Markets across the globe initially fell overnight but were quick to bounce back and trade higher. In Asia, mainland Chinese stocks jumped with the Shanghai composite rising more than 3%. In Europe, the pan-European Stoxx 600 traded nearly 1% higher in early deals with the German DAX up by the same amount. Stateside, Dow futures initially slipped and pointed to nearly triple-digit losses at the open, but soon recovered.

Uncertainty over trade talks will linger, but some analysts believe investors are still optimistic that the world's two-largest economies will avoid a full-blown trade war.

"Investors seemingly continue to try to cling to hope that policymakers on both sides opt to deescalate," Deutsche Bank's research strategist Jim Reid said in a note Friday.

Reid noted that President Donald Trump told reporters Thursday that a "deal is still possible," and that he had received a "beautiful letter" from Chinese President Xi Jinping.

Global stock markets have seen heavy selling this week as the tension between Washington and Beijing escalated. The Dow Jones Industrial Average has fallen more than 650 points this week, while the S&P 500 has lost about 2.5%. Global equities have seen outflows of $20.5 billion in the past week, according to new research by Bank of America Merrill Lynch said on Friday.

The recovery could also be due to markets already pricing in the tariff hike. The announcement on the increase initially came from Trump on Sunday, giving investors plenty of time to position assets in their portfolios. In addition to that, a number of analysts have also pointed out that the increase in tariffs from 10% to 25% will only really take effect in a few weeks and hence markets are anticipating a deal will come before that.

Goldman Sachs told clients in a note that there is still some wiggle room in the negotiations, which are still set to continue on Friday.

"We note that details in the notice implementing the tariff hike indicate that exports that have already left Chinese ports before May 10 will not be subject to the increase," said Goldman economist Jan Hatzius.

"This creates an unofficial window, potentially lasting a couple of weeks, in which negotiations can continue and generates a 'soft' deadline to reach a deal ... This also leaves an opportunity for the two sides to reach an agreement in the next couple of weeks, though challenges remain," he added.

Russ Mould, an investment director at London-based stockbroker AJ Bell, said the market moves could be down to investors now having real facts with the formal tariff hike, which would dispel any speculation earlier in the week.

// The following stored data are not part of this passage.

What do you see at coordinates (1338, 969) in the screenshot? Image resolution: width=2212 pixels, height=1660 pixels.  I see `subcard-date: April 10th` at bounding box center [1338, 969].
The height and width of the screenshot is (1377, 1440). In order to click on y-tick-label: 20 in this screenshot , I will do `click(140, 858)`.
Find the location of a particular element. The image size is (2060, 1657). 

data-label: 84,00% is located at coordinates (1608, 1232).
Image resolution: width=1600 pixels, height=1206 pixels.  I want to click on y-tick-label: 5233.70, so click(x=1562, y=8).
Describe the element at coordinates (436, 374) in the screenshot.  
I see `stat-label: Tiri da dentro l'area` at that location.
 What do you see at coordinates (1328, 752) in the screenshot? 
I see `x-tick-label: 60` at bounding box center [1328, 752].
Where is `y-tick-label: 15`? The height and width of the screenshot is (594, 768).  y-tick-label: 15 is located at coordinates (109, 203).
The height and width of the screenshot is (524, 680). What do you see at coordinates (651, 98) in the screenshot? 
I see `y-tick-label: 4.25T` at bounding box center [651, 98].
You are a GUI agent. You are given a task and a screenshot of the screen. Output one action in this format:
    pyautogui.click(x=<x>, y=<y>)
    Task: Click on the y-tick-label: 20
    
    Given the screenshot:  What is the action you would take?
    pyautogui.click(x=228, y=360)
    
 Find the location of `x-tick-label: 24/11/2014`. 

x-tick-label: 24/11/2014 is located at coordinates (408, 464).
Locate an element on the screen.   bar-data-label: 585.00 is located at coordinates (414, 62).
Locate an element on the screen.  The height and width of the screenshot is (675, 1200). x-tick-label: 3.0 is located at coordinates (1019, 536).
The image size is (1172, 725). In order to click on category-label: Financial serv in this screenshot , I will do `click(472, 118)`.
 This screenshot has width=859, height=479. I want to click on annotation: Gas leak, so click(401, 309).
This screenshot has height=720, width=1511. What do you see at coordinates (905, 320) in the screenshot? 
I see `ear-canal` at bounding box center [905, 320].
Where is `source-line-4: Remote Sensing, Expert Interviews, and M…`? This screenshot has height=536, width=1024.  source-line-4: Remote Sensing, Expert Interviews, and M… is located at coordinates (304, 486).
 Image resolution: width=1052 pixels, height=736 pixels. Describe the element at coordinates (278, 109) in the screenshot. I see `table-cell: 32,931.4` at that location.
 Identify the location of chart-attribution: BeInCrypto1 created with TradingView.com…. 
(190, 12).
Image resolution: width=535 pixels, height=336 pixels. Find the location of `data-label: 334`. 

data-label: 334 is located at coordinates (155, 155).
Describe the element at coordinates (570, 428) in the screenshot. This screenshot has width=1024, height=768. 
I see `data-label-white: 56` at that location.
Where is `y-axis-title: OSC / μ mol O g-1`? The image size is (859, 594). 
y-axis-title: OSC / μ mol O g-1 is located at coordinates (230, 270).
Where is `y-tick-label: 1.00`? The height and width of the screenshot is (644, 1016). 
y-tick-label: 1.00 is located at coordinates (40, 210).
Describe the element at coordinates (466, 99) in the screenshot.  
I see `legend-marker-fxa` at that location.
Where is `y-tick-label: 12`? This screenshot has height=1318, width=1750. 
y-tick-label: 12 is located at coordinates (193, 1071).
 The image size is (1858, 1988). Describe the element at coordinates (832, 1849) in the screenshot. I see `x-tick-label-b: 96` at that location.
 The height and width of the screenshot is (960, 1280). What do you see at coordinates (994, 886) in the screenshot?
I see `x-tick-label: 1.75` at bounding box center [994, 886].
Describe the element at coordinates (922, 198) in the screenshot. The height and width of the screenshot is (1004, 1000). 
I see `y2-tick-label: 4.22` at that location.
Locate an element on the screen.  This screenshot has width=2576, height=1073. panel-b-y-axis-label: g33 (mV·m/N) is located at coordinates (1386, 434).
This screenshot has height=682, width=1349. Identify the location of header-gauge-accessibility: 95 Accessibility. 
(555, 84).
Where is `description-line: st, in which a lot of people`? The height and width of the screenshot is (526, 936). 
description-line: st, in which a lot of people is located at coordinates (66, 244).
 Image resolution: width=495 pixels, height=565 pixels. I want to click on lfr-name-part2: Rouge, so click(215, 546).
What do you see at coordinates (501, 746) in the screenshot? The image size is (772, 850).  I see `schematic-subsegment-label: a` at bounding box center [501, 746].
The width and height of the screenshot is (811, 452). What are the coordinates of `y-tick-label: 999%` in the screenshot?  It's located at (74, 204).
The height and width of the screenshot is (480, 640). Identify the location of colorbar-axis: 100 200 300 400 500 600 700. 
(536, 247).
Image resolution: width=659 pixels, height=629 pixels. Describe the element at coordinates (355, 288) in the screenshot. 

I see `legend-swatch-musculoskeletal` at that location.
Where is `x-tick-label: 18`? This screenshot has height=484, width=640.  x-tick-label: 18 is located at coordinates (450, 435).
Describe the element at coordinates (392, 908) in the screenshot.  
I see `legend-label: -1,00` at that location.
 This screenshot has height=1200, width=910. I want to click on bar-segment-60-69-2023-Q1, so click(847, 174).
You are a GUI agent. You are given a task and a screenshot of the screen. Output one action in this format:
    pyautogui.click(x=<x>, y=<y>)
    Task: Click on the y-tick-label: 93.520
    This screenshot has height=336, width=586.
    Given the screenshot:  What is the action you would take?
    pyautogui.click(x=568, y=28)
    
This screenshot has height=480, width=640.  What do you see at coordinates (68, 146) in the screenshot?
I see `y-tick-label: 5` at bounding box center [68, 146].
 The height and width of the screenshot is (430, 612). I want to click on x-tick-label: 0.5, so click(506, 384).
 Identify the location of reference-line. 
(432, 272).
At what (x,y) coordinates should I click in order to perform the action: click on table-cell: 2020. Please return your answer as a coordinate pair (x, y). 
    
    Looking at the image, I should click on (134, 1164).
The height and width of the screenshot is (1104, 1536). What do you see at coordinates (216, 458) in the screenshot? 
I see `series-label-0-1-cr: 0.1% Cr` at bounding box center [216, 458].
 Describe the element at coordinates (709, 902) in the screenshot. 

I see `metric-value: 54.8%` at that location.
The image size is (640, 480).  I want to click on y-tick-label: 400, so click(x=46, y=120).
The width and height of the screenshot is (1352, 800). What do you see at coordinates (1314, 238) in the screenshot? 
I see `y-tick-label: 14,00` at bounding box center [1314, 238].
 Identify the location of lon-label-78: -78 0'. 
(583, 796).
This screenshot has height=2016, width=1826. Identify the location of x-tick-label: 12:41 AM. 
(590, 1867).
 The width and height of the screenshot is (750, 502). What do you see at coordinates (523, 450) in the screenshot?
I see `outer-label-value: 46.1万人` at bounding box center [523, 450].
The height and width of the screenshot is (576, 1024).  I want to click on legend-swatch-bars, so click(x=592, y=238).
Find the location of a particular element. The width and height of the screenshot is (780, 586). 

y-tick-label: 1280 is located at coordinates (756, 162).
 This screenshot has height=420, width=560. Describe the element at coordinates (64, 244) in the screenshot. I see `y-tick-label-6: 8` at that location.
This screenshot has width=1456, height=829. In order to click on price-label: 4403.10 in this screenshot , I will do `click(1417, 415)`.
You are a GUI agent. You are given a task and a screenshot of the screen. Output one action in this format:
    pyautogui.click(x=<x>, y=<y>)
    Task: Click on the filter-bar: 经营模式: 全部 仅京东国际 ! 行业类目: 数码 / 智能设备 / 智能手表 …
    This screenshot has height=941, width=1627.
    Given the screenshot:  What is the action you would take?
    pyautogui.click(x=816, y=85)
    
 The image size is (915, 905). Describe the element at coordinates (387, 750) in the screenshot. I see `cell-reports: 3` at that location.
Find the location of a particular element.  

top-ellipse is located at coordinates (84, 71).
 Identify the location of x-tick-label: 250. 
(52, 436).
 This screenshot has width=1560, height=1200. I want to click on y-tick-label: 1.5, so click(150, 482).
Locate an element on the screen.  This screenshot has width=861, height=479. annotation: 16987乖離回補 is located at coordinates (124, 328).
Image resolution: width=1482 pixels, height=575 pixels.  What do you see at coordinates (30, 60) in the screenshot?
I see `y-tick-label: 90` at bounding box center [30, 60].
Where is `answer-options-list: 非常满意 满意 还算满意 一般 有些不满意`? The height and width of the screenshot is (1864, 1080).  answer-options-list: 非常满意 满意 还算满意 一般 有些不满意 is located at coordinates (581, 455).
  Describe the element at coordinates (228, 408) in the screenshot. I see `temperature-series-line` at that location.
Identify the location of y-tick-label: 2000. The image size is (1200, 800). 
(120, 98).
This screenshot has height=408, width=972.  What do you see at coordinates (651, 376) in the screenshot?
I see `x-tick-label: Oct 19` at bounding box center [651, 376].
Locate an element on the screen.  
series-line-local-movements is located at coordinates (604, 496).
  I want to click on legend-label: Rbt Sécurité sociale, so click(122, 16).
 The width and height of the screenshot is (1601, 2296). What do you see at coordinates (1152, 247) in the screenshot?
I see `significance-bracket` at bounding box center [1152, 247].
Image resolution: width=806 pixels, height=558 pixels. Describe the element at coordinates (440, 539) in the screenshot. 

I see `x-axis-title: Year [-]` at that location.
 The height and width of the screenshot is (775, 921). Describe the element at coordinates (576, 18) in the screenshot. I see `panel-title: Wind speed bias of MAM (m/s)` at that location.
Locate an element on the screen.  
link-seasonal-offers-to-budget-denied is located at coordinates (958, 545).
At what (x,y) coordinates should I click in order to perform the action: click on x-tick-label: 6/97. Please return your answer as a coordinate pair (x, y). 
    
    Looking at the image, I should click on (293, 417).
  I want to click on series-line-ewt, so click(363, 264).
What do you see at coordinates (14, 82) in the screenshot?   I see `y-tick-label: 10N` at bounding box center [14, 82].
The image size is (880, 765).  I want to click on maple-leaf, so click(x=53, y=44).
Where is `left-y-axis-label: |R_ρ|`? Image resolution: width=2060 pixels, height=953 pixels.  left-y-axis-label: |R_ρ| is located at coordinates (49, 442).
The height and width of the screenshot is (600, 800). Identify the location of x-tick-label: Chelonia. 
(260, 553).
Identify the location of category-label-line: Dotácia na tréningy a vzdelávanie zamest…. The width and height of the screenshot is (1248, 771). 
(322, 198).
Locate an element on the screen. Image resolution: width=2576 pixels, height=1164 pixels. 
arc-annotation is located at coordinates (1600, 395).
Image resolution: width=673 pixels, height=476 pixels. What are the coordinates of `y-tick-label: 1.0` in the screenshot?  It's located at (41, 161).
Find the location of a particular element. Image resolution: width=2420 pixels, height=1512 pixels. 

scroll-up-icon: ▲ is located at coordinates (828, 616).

He also explained that a China retaliation will hurt U.S. businesses and consumers and have a negative impact on the economy. He added that the finger of blame would then point to Trump for being "too aggressive," noting that he cannot afford to let this happen ahead of elections next year.

"Investors could be betting that China's retaliation could force Trump to back down and come to an amicable conclusion," Mould said in his note.